Question

A particle's position is $$\vec{r}=\left(c t^{2}-2 d t^{3}\right) \hat{\imath}+\left(2 c t^{2}-d t^{3}\right) \hat{\jmath}$$where $$c$$ and $$d$$ are positive constants. Find expressions for times $$t>0$$ when the particle is moving in (a) the $$x$$ -direction and (b) the $$y$$ -direction.

Answer

**step1** Understanding the Problem's Scope

The problem asks to find expressions for times when a particle is moving in specific directions, given its position vector. This involves understanding concepts of position, velocity, and vector components in relation to time. In mathematics, determining velocity from a position function requires the use of derivatives (calculus), which is a branch of mathematics typically studied at the university level or in advanced high school courses. The notation $$\vec{r}$$ represents a vector, and $$ \hat{\imath} $$ and $$ \hat{\jmath} $$ are unit vectors, which are concepts introduced much later than elementary school.

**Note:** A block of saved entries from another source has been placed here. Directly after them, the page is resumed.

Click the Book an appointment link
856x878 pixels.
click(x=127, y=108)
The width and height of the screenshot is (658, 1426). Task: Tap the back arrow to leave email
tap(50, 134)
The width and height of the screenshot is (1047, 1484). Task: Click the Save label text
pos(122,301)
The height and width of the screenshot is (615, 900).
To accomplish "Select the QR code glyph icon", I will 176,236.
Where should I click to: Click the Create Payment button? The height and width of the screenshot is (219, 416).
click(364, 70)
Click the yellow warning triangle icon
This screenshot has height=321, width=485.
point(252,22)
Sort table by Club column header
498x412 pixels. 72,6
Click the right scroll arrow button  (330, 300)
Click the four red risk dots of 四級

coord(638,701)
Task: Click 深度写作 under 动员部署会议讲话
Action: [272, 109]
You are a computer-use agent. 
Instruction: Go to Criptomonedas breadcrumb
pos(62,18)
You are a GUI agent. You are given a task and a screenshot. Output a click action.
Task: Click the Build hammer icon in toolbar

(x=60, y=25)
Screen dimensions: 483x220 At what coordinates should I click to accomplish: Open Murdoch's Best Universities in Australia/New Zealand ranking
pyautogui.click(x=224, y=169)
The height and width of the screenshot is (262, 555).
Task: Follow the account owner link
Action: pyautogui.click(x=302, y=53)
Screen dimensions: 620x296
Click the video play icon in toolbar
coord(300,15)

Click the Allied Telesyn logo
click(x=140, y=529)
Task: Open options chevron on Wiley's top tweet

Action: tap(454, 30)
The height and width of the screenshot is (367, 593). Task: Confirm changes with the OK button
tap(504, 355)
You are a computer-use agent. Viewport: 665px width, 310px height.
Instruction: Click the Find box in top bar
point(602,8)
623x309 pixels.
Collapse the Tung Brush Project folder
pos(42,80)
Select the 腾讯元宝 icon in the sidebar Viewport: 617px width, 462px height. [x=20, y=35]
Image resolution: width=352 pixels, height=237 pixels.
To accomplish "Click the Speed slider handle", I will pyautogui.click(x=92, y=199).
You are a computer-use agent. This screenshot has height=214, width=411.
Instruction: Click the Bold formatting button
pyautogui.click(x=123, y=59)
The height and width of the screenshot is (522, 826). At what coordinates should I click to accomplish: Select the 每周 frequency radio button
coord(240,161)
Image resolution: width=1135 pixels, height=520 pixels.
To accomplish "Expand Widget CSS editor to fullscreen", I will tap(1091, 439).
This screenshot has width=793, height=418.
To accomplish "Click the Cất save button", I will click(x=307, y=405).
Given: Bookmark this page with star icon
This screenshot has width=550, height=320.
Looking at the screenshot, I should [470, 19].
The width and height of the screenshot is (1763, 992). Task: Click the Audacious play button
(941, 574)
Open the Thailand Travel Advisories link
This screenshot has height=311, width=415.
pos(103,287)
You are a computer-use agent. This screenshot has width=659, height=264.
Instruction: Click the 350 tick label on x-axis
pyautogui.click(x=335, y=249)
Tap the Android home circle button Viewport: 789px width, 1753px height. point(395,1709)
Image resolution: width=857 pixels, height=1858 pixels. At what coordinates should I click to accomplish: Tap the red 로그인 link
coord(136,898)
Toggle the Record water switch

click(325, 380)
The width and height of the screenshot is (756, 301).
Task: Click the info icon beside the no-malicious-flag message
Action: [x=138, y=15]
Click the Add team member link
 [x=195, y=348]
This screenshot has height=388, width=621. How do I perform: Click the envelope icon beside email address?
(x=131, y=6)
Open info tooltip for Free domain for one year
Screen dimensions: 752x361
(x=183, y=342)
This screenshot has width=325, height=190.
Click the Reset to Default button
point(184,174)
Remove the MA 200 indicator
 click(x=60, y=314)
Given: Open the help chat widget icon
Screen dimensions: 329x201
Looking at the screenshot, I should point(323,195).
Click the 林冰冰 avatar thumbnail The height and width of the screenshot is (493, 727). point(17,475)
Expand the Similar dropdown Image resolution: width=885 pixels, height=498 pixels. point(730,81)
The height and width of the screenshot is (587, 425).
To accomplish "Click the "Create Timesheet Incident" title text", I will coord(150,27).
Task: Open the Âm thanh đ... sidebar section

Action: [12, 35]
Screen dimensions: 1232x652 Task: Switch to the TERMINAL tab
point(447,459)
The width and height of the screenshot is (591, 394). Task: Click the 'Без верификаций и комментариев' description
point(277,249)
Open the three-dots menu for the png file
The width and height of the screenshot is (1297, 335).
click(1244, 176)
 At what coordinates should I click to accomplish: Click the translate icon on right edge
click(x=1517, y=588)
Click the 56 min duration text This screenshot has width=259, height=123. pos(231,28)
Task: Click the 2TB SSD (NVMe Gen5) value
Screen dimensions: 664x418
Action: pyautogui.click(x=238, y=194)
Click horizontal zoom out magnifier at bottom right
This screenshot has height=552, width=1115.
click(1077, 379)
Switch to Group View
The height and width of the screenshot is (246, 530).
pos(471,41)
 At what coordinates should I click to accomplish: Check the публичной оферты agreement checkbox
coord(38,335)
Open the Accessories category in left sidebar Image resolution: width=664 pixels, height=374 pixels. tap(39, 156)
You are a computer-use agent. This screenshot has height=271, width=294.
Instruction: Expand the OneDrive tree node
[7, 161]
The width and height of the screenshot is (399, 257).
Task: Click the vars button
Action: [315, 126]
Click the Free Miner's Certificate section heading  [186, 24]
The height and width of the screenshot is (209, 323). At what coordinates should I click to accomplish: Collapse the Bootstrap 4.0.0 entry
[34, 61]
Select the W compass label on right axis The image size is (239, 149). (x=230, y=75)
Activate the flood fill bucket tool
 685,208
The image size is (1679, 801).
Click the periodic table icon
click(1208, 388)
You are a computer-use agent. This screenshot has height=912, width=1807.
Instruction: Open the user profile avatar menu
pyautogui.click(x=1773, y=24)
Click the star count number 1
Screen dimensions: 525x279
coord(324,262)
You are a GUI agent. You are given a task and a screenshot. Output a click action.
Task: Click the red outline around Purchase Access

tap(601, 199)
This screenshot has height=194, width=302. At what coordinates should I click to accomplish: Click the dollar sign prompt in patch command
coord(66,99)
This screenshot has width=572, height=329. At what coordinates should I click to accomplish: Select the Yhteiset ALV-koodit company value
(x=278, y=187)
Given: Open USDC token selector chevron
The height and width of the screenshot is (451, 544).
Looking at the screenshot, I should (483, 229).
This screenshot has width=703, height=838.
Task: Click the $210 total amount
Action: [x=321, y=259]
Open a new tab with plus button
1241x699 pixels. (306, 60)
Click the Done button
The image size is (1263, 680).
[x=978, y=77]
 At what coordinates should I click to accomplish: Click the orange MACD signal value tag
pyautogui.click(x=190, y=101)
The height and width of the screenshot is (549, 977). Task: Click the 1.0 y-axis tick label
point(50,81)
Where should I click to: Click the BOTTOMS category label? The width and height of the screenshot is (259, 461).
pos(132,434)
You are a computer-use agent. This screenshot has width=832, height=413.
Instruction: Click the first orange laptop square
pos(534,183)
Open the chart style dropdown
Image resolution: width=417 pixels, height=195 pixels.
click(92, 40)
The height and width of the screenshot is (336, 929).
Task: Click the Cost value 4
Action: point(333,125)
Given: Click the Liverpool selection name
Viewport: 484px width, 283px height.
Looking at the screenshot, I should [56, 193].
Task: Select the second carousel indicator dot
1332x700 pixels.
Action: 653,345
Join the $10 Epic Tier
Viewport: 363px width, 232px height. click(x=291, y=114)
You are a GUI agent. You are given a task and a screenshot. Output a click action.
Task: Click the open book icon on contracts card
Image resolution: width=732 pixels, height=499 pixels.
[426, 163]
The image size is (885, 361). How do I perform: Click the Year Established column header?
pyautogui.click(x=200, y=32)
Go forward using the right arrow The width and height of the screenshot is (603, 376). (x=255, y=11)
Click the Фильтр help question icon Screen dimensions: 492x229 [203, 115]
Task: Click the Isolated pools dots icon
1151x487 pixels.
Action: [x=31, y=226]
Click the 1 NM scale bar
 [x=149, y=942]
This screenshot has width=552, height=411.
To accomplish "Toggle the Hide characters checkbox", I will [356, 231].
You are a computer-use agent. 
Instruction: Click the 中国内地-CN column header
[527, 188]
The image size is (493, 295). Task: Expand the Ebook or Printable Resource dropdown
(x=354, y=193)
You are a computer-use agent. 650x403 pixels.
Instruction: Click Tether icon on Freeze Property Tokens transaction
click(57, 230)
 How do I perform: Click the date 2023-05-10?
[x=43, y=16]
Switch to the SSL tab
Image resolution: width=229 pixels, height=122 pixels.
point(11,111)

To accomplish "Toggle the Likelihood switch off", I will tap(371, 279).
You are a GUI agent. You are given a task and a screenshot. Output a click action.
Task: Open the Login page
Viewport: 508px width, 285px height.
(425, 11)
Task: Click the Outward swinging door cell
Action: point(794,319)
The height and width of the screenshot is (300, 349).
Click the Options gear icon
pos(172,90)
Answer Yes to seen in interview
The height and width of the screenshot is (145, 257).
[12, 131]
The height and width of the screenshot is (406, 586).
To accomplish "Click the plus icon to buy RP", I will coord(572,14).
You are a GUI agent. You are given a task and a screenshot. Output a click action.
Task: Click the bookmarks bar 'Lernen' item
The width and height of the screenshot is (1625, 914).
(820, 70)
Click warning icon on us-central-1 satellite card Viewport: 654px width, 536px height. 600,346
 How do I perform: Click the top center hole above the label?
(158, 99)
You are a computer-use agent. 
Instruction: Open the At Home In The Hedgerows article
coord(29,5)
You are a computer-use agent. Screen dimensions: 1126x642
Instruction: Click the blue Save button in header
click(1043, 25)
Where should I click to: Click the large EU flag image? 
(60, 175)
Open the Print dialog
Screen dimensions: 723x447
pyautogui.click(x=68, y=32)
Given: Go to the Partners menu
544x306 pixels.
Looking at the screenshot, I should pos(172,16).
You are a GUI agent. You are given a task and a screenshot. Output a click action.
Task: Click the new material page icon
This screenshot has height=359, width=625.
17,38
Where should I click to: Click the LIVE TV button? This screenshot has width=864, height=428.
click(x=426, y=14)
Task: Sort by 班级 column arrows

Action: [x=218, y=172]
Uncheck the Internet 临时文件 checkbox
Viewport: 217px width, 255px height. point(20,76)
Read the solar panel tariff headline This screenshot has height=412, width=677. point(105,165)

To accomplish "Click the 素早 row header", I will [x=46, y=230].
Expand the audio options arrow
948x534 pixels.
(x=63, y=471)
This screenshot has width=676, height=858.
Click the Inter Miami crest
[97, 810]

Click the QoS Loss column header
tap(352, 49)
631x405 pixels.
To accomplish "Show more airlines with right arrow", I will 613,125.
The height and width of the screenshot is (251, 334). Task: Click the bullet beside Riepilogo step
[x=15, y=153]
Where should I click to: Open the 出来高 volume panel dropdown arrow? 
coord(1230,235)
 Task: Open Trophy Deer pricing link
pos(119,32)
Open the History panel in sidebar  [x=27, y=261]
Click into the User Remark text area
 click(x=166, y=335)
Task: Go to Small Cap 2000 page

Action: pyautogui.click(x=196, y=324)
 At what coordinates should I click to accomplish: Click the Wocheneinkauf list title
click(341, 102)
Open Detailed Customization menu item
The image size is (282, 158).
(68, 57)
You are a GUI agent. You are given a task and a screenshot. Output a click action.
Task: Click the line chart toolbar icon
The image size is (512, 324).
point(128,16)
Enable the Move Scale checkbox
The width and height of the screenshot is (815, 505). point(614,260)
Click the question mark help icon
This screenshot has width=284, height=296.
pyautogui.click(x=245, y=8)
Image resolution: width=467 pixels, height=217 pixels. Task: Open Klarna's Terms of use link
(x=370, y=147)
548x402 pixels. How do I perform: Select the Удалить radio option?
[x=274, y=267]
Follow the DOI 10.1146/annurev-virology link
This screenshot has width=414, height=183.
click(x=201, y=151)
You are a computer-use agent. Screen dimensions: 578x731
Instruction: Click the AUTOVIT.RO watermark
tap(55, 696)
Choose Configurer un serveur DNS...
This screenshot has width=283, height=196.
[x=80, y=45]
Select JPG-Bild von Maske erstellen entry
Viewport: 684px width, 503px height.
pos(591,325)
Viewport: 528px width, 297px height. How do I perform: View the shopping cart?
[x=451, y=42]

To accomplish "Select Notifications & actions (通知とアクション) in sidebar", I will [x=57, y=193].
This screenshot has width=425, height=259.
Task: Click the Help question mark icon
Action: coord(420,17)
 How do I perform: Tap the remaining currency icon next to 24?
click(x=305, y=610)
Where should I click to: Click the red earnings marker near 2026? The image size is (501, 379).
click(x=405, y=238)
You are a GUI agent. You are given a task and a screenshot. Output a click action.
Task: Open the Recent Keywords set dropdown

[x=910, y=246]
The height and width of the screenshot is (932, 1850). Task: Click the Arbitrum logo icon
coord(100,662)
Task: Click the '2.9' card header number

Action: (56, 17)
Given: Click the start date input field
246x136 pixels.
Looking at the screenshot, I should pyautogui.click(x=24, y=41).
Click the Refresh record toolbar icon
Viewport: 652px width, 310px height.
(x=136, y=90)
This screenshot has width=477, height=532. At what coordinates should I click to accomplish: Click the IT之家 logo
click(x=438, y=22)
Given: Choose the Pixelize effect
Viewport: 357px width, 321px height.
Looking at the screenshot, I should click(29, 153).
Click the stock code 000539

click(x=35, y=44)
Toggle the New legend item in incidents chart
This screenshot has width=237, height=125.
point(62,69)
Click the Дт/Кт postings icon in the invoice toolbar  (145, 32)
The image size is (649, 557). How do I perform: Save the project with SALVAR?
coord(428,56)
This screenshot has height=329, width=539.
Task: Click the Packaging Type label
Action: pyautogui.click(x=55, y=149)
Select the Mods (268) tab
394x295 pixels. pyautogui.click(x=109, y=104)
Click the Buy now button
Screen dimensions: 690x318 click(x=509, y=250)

**step2** Assessing Compliance with Constraints

My instructions state that I must "Do not use methods beyond elementary school level (e.g., avoid using algebraic equations to solve problems)" and "You should follow Common Core standards from grade K to grade 5." The given problem, involving position vectors and asking about the direction of motion, inherently requires concepts of calculus (differentiation to find velocity) and vector algebra. These methods are well beyond the scope of elementary school mathematics (Grade K-5 Common Core standards).

**step3** Conclusion on Solvability

As a wise mathematician adhering strictly to the specified constraints of elementary school level mathematics, I must conclude that this problem cannot be solved using only the methods available within Grade K-5 Common Core standards. Therefore, I am unable to provide a step-by-step solution for this problem that complies with all given rules.